#### [Problem to work on]
Search the data below for the word "Uncheck" and copy each line that holds it.

*** Block opens ***

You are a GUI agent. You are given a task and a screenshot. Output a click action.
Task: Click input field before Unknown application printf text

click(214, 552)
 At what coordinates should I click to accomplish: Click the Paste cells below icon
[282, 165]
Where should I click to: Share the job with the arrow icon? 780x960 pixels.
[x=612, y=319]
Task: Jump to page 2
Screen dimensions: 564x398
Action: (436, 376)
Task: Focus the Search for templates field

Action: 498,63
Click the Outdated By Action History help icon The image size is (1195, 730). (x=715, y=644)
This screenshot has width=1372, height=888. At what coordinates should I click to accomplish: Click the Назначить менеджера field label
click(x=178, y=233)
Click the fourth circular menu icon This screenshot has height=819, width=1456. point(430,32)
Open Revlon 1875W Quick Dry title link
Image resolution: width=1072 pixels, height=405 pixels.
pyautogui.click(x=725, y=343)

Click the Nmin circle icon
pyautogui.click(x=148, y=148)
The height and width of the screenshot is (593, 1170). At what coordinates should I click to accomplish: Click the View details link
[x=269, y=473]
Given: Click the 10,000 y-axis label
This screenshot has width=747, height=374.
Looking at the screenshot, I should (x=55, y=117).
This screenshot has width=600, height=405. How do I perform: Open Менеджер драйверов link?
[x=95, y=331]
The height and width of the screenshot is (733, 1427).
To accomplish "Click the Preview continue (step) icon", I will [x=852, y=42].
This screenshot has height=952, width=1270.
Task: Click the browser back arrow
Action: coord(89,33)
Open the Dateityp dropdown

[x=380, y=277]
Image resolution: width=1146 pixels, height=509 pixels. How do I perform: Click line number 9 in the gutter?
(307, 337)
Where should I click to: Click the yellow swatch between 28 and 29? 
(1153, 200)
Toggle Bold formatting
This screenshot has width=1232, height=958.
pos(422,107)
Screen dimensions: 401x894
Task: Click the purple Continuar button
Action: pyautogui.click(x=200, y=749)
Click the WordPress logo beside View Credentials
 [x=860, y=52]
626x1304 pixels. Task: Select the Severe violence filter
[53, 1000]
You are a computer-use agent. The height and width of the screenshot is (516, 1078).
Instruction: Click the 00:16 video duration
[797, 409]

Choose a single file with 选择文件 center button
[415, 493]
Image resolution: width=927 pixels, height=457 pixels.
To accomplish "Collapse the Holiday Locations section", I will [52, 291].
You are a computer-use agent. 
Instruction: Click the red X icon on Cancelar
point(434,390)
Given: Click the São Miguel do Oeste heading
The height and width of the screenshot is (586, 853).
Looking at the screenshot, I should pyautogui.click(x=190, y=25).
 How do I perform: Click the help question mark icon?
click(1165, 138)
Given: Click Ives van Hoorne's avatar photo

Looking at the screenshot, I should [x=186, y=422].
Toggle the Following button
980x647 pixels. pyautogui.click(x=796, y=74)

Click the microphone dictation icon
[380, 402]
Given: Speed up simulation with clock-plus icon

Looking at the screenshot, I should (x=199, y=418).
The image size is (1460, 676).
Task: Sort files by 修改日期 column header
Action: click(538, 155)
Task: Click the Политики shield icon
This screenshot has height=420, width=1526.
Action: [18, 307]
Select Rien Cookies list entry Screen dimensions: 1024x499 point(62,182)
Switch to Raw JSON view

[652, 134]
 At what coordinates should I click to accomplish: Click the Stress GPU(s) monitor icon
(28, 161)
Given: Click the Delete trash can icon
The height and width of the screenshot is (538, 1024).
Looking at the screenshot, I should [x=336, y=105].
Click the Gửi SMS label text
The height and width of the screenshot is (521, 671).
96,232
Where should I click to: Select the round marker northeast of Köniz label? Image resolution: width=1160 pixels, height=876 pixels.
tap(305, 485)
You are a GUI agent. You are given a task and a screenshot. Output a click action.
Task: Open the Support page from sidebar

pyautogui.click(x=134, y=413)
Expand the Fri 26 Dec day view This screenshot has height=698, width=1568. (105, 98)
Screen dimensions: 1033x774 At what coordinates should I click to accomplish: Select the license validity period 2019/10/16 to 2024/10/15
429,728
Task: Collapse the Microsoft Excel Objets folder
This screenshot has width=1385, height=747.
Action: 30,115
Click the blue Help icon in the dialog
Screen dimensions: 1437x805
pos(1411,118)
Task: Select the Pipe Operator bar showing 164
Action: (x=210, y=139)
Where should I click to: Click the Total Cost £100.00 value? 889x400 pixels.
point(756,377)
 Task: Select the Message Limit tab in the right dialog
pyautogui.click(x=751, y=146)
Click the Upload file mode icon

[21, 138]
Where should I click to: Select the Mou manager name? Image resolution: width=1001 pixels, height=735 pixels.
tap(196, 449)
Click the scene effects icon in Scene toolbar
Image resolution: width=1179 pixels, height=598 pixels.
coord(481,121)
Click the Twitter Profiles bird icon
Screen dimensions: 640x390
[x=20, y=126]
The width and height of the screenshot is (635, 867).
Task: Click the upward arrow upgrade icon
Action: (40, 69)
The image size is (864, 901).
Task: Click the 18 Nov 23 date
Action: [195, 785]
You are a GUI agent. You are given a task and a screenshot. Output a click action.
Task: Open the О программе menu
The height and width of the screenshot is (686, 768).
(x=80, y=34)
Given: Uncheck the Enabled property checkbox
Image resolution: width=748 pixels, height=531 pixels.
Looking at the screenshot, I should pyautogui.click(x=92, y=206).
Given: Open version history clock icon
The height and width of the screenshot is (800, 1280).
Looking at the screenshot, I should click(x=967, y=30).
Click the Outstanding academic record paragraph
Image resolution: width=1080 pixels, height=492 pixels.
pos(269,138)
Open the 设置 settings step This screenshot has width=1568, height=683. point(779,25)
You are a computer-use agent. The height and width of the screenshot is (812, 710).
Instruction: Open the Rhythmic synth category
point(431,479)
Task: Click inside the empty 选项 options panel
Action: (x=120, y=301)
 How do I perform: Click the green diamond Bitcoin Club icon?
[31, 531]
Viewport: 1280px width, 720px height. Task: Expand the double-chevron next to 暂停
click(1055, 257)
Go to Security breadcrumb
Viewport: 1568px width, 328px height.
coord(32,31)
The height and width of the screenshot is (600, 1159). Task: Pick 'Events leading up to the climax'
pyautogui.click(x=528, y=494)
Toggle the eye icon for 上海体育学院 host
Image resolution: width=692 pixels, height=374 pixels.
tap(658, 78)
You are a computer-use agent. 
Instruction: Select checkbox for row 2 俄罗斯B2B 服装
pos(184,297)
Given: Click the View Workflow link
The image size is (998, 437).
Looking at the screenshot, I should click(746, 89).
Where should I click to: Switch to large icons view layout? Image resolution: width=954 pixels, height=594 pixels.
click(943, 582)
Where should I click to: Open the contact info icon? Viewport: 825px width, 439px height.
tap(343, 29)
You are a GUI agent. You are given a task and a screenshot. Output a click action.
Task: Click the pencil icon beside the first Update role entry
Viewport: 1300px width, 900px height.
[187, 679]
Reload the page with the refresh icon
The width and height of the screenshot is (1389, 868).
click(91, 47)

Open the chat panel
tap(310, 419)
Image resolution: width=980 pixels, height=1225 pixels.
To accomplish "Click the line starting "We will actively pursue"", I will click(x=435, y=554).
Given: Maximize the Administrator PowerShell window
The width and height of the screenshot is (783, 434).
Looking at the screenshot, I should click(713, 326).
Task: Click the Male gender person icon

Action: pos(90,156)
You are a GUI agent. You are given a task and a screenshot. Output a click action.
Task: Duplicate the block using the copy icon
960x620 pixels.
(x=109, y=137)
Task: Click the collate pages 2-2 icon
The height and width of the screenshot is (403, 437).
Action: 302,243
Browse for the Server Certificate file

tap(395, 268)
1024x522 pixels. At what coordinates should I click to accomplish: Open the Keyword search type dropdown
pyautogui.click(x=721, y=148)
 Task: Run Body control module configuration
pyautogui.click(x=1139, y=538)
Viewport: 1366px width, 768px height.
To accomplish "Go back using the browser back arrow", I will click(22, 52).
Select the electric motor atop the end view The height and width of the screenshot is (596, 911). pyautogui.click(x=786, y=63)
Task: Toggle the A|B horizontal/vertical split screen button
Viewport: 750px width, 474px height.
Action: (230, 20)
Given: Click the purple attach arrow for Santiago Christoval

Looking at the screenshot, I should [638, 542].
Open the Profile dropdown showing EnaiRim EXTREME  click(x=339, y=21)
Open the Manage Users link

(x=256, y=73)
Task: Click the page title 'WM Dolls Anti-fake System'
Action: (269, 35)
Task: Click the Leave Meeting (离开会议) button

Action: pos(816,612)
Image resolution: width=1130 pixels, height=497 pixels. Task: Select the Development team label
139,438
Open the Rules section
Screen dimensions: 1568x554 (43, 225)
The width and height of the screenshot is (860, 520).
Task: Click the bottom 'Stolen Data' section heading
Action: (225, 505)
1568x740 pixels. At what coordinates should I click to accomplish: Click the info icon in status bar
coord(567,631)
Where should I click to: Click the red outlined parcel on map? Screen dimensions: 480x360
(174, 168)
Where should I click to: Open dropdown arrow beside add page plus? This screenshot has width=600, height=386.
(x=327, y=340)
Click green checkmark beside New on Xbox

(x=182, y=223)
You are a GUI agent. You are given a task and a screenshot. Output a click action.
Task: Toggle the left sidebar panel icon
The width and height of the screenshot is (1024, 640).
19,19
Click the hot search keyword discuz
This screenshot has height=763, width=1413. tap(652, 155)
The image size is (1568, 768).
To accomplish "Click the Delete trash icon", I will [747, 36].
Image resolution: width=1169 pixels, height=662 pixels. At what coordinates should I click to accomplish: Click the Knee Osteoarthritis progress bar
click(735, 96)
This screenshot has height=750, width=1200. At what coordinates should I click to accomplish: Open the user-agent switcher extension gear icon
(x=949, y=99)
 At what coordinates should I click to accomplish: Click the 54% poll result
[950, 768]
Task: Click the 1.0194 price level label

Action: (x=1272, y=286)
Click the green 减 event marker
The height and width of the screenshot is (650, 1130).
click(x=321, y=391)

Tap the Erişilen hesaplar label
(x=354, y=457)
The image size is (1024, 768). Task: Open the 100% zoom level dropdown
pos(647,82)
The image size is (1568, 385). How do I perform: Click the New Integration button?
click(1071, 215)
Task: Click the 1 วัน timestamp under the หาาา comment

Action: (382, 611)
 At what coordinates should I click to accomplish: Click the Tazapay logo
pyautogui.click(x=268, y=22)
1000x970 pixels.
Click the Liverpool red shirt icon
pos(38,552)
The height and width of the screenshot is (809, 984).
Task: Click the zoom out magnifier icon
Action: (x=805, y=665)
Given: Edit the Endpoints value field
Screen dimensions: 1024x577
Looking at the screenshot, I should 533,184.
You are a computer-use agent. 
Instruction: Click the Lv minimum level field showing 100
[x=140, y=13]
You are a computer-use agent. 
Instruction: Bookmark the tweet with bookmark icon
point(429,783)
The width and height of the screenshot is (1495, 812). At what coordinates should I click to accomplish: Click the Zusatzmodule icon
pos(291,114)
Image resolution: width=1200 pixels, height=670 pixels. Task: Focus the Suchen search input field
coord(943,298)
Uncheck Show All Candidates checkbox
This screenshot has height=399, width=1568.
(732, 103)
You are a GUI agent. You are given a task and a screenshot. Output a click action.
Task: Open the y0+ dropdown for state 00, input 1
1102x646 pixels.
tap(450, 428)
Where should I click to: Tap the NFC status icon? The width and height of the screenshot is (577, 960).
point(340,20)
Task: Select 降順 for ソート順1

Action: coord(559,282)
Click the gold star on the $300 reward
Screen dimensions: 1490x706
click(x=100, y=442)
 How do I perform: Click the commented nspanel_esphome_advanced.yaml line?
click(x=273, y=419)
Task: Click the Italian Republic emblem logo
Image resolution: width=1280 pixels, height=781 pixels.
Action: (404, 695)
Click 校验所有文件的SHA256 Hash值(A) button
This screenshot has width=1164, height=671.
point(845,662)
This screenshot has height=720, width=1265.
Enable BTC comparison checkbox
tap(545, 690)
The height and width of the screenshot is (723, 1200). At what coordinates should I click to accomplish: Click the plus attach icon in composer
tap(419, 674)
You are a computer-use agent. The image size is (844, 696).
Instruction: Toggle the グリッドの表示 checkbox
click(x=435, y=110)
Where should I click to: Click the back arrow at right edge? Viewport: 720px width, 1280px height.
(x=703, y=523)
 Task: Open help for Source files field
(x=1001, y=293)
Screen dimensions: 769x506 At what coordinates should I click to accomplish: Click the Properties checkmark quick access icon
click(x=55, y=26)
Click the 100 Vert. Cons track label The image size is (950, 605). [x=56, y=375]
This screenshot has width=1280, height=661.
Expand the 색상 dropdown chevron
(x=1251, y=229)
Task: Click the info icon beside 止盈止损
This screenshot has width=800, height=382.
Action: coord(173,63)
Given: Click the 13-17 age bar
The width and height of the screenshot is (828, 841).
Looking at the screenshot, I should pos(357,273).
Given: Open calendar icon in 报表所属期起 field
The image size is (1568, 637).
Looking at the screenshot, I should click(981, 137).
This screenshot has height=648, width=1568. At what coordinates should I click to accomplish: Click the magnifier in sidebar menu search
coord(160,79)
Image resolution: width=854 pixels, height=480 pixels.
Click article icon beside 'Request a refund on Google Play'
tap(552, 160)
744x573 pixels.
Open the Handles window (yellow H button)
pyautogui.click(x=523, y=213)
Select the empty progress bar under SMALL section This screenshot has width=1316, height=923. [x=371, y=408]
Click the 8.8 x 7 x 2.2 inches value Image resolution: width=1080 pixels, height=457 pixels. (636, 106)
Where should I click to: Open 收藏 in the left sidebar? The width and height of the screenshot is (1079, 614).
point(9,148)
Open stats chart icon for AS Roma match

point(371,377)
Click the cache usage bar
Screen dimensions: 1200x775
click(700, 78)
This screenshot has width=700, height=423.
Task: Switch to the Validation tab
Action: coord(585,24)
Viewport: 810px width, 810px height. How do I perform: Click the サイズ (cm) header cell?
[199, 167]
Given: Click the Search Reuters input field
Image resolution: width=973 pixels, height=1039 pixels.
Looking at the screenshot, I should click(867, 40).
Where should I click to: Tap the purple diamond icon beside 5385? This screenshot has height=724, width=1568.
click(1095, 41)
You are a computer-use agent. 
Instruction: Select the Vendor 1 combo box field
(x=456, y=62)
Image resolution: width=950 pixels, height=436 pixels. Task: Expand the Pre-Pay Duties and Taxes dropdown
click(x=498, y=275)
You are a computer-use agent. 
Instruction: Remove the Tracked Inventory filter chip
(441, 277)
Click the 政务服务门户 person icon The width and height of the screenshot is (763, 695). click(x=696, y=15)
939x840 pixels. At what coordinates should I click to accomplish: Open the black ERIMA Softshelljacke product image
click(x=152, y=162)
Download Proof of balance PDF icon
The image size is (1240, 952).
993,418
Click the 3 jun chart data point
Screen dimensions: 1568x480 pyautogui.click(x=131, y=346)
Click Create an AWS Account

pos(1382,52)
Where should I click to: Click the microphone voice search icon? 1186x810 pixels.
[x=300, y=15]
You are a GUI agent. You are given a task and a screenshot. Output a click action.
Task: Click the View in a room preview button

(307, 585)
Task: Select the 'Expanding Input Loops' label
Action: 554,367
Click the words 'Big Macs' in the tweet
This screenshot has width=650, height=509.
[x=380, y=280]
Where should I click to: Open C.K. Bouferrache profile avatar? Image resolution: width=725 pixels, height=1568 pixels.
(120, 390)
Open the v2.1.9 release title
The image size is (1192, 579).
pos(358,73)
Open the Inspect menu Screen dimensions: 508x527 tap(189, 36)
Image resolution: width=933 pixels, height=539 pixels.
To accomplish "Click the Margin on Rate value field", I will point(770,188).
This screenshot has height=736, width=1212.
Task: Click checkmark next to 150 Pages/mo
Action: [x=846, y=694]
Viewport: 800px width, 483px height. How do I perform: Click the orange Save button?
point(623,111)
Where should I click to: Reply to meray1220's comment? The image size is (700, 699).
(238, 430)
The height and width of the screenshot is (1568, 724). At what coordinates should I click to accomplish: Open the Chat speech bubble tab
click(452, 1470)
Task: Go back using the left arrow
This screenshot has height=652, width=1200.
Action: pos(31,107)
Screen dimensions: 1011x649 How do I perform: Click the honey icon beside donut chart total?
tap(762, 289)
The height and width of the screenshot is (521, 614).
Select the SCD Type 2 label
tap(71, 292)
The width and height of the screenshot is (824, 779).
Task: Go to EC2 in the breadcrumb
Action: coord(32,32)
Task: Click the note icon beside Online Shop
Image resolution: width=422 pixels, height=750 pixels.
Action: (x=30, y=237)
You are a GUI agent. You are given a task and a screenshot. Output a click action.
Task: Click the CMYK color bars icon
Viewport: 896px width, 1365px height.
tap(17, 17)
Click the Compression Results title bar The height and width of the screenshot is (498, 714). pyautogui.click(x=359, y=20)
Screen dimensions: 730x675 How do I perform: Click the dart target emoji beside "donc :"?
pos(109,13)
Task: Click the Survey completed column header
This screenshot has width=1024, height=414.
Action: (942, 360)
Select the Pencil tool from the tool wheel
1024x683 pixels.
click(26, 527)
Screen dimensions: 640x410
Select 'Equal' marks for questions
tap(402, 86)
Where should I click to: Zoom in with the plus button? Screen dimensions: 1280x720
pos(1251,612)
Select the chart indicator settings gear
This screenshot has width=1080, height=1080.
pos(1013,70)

*** Block closes ***

#### [Exercise response]
Given: Uncheck the Enabled property checkbox
Uncheck Show All Candidates checkbox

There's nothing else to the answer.